Considine’s leadership combined friendliness and outward sociability with a reputation for personal restraint and an unusually disciplined self-presentation for the entertainment world he managed. In rowdier venues, he was described as resolutely sober while still operating in spaces where liquor and sexual commerce were part of the operating logic. This mixture—controlled personal behavior alongside aggressive commercial organizing—made his leadership legible to customers and partners. He also displayed a willingness to escalate when challenged, as shown by the intensity of his conflicts with law enforcement power.

In business, he operated like an organizer rather than only a talent-seeker, focusing on raising standards and managing how audiences discovered shows. His decisions emphasized spectacle and professionalism—importing recognized performers, using public draw mechanisms, and then building circuits that could reliably deliver acts to distant markets. He was portrayed as calculating and adaptive: when anti-vice enforcement shut down one model, he shifted formats, rebuilt, and returned when conditions improved. Even his later respectability reinvention suggested an approach to leadership that understood institutions as part of entertainment production.

Philosophy or Worldview

Considine’s worldview treated entertainment as a system that could be engineered: quality could be imported, audiences could be lured with predictable sensory cues, and demand could be stabilized through distribution networks. He believed that even in distant markets, audiences could be served by building infrastructure rather than waiting for the major population centers to offer talent. His career also reflected a practical moral code: he managed commerce that many reformers opposed, yet he presented himself as personally self-controlled and oriented toward steadiness rather than self-indulgence. That tension—between public restraint and privately energetic business—shaped how he understood risk and reputation.

As his career matured, his guiding instincts moved toward legitimacy without abandoning business ambition. He used fraternal and political connections to enlarge his reach and to anchor entertainment operations in social credibility. Rather than treating vaudeville as mere diversion, he treated it as a national-scale industry that required coordination, booking power, and dependable theater partnerships. Over time, his adaptive focus suggested a belief that the future of popular entertainment would belong to those who could reorganize quickly as technology and audience expectations changed.

Impact and Legacy

Considine’s impact lay in how he helped turn regional variety entertainment into an organized circuit business with broad audience access. By developing early vaudeville networks and using popular pricing strategies, he contributed to making high-rotation live entertainment feel available beyond major metropolitan cores. His work also helped demonstrate that entertainment could be industrialized through booking agencies and multi-city theater ownership. That structural contribution influenced how vaudeville moved across the Pacific Northwest and interacted with wider national networks.

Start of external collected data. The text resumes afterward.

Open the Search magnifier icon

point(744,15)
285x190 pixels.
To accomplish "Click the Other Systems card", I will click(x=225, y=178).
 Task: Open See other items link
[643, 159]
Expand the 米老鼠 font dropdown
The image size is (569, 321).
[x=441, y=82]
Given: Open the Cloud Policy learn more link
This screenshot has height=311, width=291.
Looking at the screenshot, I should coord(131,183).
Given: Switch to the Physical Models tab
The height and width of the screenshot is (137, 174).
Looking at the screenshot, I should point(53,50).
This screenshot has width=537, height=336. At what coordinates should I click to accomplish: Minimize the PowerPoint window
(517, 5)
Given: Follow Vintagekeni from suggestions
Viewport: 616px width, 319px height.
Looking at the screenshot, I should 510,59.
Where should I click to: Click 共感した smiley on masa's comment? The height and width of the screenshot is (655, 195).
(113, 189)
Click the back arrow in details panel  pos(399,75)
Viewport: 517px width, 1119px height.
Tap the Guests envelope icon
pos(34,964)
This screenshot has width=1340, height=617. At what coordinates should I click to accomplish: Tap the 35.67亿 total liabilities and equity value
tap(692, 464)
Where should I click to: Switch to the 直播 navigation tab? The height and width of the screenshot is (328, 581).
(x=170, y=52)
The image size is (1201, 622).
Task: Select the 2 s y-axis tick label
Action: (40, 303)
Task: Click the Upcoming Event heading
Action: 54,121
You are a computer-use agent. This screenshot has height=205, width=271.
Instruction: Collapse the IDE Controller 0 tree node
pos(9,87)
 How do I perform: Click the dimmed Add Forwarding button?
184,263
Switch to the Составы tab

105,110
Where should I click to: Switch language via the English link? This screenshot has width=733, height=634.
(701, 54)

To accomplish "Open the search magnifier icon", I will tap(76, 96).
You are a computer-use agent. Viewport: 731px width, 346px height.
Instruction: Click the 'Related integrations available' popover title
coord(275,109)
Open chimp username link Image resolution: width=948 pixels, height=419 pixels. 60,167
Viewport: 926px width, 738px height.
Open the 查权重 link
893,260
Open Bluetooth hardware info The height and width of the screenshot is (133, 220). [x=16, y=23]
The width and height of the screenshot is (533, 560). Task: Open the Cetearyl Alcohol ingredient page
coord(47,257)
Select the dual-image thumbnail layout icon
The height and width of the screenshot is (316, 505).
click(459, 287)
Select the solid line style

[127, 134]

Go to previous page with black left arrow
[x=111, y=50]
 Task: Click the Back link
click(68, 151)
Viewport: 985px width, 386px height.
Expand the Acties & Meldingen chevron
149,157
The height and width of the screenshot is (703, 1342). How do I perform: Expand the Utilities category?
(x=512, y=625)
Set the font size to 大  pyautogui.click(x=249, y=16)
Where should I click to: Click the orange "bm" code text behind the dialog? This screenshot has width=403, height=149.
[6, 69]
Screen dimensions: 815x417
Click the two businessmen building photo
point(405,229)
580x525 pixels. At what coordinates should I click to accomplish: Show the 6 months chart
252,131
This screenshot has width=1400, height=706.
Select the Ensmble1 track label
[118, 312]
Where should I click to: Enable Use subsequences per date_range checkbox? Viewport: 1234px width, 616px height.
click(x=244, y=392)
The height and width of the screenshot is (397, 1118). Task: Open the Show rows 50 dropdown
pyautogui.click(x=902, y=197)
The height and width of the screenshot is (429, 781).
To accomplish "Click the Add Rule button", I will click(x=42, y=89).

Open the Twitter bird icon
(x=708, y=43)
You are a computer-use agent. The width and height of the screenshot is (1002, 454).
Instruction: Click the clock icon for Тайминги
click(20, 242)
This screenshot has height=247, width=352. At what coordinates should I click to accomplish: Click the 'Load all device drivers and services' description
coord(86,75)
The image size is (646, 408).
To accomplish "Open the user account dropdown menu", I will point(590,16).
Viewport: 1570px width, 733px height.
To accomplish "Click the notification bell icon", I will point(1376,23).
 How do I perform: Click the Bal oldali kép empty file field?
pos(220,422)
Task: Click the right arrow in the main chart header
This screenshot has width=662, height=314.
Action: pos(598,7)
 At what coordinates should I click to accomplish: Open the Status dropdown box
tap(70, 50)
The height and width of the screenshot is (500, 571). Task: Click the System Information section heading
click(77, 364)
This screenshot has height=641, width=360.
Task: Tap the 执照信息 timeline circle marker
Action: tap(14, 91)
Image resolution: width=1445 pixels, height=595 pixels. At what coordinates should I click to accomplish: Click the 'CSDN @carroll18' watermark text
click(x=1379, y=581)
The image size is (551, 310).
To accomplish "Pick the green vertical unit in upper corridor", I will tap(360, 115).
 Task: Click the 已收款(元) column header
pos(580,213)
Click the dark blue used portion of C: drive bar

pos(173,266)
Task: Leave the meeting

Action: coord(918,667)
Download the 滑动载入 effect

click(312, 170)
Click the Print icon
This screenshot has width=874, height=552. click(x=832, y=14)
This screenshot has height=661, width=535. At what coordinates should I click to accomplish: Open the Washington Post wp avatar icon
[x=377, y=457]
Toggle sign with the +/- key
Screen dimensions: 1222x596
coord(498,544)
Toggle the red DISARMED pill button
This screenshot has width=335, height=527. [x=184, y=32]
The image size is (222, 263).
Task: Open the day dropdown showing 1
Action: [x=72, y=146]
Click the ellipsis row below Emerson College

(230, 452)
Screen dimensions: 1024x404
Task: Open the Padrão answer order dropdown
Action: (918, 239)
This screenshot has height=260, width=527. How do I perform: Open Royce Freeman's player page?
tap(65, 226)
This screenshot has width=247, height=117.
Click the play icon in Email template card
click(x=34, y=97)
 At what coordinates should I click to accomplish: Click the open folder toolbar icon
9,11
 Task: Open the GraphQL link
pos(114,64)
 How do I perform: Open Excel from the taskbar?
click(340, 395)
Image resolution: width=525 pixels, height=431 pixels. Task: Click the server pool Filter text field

He also became a vivid figure in Seattle’s historical memory—both for his role in shaping entertainment culture and for the violent confrontation that forced his public reinvention. The shootout and ensuing acquittal became part of the city’s early institutional narrative about vice, enforcement, and power, indirectly framing how the public understood the theater business. In the later stage of his career, his theaters and circuit strategies supported a transition toward movie exhibition and film-adjacent ventures as popular entertainment shifted. Through family connections that carried his business relationships into film production, his legacy extended into the emerging screen culture that followed vaudeville’s peak.

Personal Characteristics

Considine’s personal characteristics were marked by self-control in lifestyle despite operating within settings that relied on exuberant commerce. He was remembered for personal sobriety, for an outgoing manner that made him effective in the social dynamics of entertainment districts, and for a temperament that could pivot sharply when his interests were threatened. Even in high-conflict contexts, his behavior reflected a readiness to defend his position and his business credibility with both legal action and direct confrontation. His ability to project discipline became a defining personal signal in a world many outsiders treated as synonymous with excess.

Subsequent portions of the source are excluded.